◆ What to produce
After locating the line with "The width and height of the screenshot is (1456, 818)." in the data that follows, return it and every later line exactly, up to and including the line with "Click the score".

[Stored data entries]
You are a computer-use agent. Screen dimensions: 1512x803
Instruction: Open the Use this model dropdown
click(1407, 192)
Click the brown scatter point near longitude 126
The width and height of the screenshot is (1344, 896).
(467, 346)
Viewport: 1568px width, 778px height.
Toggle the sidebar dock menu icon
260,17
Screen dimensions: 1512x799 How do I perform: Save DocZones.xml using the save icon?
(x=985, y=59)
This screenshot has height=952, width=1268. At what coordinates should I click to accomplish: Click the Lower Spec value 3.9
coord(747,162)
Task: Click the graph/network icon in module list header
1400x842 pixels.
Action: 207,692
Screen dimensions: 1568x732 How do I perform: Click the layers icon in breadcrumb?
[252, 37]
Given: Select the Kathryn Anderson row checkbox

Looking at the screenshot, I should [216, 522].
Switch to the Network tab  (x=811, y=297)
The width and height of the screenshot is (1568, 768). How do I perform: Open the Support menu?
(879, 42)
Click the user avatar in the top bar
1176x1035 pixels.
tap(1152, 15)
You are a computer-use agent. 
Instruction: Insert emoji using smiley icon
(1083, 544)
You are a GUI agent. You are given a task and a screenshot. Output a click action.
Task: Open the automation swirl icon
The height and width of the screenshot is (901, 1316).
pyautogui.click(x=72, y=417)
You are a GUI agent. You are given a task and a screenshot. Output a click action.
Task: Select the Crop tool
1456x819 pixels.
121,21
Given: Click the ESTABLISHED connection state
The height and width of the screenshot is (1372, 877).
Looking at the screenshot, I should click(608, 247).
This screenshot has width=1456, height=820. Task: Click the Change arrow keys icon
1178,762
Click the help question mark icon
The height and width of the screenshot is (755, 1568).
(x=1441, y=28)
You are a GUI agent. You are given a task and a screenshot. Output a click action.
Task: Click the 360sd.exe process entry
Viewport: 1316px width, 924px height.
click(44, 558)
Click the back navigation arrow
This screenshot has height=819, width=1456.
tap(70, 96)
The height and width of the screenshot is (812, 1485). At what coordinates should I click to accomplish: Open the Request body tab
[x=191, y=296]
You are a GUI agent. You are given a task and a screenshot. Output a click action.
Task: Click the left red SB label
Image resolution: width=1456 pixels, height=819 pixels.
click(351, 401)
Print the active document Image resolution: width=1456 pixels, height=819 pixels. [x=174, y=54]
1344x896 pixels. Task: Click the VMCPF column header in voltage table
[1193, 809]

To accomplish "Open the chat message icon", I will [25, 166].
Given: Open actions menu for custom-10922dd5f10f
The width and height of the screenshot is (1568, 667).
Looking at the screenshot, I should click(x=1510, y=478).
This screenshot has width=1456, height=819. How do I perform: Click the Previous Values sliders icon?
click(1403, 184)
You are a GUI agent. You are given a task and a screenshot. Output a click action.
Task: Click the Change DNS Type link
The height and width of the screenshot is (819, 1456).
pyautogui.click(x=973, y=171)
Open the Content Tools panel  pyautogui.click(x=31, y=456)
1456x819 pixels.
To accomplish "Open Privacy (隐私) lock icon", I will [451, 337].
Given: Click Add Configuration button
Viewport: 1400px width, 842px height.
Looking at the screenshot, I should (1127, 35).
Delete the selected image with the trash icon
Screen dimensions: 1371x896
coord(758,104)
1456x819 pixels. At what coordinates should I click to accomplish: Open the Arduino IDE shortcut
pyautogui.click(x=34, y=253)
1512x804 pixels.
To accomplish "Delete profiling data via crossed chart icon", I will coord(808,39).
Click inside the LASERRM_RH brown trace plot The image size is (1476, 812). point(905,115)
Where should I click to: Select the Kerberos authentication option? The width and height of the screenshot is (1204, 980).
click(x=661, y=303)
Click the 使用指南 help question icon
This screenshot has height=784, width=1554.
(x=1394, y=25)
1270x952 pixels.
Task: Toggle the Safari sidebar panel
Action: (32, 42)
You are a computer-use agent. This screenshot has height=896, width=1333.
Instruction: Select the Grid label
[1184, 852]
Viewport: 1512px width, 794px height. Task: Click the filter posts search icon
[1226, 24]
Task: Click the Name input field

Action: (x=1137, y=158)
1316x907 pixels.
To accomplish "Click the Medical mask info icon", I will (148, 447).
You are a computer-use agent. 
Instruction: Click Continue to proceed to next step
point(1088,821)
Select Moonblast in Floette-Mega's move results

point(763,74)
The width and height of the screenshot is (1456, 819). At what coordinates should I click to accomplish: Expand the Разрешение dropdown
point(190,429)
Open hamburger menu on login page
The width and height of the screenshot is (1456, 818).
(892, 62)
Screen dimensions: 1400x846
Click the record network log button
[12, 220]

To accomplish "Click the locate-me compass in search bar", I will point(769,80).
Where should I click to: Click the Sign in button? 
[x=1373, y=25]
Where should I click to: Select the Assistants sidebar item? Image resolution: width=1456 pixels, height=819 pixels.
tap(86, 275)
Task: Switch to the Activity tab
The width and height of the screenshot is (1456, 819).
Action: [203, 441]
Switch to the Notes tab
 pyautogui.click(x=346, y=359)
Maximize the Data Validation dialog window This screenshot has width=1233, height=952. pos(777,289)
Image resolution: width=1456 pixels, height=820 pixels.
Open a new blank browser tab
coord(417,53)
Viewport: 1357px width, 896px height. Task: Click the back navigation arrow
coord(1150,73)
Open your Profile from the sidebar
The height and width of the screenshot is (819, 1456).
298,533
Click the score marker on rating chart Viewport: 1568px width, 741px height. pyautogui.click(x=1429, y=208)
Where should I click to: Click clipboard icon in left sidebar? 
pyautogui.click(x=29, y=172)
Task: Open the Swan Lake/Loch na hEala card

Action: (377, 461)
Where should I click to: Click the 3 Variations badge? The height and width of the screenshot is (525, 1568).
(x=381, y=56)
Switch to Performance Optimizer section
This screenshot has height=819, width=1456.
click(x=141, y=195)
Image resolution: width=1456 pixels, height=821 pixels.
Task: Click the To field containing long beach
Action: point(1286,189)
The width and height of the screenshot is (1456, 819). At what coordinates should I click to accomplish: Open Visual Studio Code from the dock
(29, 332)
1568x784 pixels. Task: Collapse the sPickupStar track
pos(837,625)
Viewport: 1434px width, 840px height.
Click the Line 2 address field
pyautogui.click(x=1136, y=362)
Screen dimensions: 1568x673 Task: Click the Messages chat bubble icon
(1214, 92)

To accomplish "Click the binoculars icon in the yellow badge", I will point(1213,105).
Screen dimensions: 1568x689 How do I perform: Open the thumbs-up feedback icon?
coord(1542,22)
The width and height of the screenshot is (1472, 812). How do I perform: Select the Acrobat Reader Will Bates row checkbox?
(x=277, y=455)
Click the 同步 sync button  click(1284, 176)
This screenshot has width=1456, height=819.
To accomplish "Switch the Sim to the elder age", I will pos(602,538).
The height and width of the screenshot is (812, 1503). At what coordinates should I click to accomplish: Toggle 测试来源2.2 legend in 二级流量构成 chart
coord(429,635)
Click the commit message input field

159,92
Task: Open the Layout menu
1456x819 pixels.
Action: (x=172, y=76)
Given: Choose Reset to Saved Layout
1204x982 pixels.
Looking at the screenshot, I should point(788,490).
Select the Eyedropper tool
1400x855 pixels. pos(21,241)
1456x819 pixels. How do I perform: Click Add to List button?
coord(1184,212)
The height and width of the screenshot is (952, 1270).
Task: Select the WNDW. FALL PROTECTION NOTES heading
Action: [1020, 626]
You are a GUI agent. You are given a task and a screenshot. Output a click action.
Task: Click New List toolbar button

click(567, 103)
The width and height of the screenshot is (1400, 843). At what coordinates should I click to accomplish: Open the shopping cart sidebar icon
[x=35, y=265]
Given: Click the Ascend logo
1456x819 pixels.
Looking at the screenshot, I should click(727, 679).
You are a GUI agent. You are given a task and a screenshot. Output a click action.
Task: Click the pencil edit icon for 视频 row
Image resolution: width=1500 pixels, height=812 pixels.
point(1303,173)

◆ Solution below
The width and height of the screenshot is (1456, 818).
(892, 62)
Screen dimensions: 1400x846
Click the record network log button
[12, 220]

To accomplish "Click the locate-me compass in search bar", I will point(769,80).
Where should I click to: Click the Sign in button? 
[x=1373, y=25]
Where should I click to: Select the Assistants sidebar item? Image resolution: width=1456 pixels, height=819 pixels.
tap(86, 275)
Task: Switch to the Activity tab
The width and height of the screenshot is (1456, 819).
Action: [203, 441]
Switch to the Notes tab
 pyautogui.click(x=346, y=359)
Maximize the Data Validation dialog window This screenshot has width=1233, height=952. pos(777,289)
Image resolution: width=1456 pixels, height=820 pixels.
Open a new blank browser tab
coord(417,53)
Viewport: 1357px width, 896px height. Task: Click the back navigation arrow
coord(1150,73)
Open your Profile from the sidebar
The height and width of the screenshot is (819, 1456).
298,533
Click the score marker on rating chart Viewport: 1568px width, 741px height. pyautogui.click(x=1429, y=208)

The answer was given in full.